MORTARS, NOT ROCKETS
Iron Dome was rushed through development after northern Israel was heavily shelled by Hezbollah guerillas in the 2006 Lebanon War.
The Israelis were banking on its export prospects from early on, says one person who was present when the system aced its first live trial, in 2009, and told Reuters that two officers from a foreign country that regularly buys Israeli defence products were among observers at the desert test range.
Another country closely involved with the project, the United States, provided a substantial outlay to enable Israel to deploy the system - more than $1 billion - but declined to buy it for its own forces in Afghanistan and Iraq.
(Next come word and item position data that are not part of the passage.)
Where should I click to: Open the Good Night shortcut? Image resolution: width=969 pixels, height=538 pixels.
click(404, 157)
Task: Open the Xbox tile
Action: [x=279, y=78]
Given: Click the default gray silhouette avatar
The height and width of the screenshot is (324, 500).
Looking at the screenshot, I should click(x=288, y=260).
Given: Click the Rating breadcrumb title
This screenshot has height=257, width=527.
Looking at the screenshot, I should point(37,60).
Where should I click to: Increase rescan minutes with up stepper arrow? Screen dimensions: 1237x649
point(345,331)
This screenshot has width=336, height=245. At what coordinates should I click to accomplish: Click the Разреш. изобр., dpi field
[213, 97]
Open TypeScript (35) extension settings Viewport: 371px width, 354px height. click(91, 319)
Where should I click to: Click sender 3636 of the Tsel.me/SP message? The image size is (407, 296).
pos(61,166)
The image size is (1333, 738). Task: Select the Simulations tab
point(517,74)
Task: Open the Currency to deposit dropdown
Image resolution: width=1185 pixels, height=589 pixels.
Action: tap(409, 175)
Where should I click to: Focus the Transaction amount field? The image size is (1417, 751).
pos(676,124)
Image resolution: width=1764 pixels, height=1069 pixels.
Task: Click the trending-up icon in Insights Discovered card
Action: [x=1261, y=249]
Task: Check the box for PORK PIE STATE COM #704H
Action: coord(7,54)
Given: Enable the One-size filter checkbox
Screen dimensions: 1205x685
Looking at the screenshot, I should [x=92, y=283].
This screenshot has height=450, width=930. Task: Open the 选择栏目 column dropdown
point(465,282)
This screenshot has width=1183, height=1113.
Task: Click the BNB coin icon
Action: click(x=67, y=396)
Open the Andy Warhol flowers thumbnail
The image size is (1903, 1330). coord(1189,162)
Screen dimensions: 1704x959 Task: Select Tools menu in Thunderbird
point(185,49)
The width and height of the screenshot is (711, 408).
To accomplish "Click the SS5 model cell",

Among the Pentagon's misgivings was the $100,000 price of Iron Dome radar-guided interceptor missiles and their perceived unsuitability for insurgents' low-trajectory mortars, said Riki Ellison, president of the U.S. Missile Defence Advocacy Alliance.
"The Iron Dome does not do mortar protection that close, and the cost of engagement is not applicable," said Ellison.
Israelis are also mindful of the mortar threat, having lost 15 soldiers and civilians to such salvoes in the July-August Gaza war, while rockets from Gaza killed two people. Rafael is now developing Iron Beam, a system that would use lasers to incinerate mortar shells mid-air.
Yet Druker insists Iron Dome's anti-mortar capabilities are sound, but were underused in the recent war was because it was often deployed far from Gaza's border. The price of its interceptor missiles could be cut by eventual mass-production and joint manufacturing deals with U.S. firm Raytheon Co. .
But the roughly $50 million price tag for an Iron Dome battery - radar, command room and two missile launchers - is unlikely to drop significantly.
"From the outset, we built this with an extreme view of design-to-cost. There wasn't one screw that we incorporated without first checking if there was a cheaper version available," Druker said.
FUTURE CLIENTS?
Also on the roster of countries to which Israel will not offer Iron Dome are those whose military build-up is watched warily by Washington, Druker said - a likely allusion to China and Russia.
But Rafael does acknowledge promoting Iron Dome to South Korea and India. The former is menaced by North Korea and the latter is Israel's biggest defence client - a relationship expected to flourish under India's new Prime Minister Narendra Modi, who is especially friendly toward the Jewish state.
Neither Asian power has yet suggested it will buy.
"South Korea would need to spend heavily to buy numerous systems to deter the far more expansive threat of a state actor such as North Korea," said RUSI's Patel, explaining Seoul's hesitation.
Meanwhile India is unlikely to want Iron Dome for its population centres, which are not threatened by rockets, says Jeremy Binnie, Middle East Editor for Jane's Defence Weekly. But it might be interested in localised protection for strategic sites, he adds.
"You have got that massive (Jamnagar) refinery on the west coast of India. I know the Israelis have already done a lot of security measures around that. It's massive. It's possible India might be interested in getting a few (Iron Dome) batteries to defend targets such as these," Binnie said.
In a nod to a coastal defence role, Druker said Iron Dome "can defeat anything fired from the sea and which might endanger energy platforms".
Despite initial concerns about technology leaks, Rafael says Israeli national security would not be impaired if this were to happen. The Israeli military is using the fourth-generation model of Iron Dome, leaving Rafael the option of selling only earlier versions abroad and protecting those deployed at home.
"Any interceptor missile that falls in Gaza might potentially find its way to the best Iranian labs. You live with it," Druker said.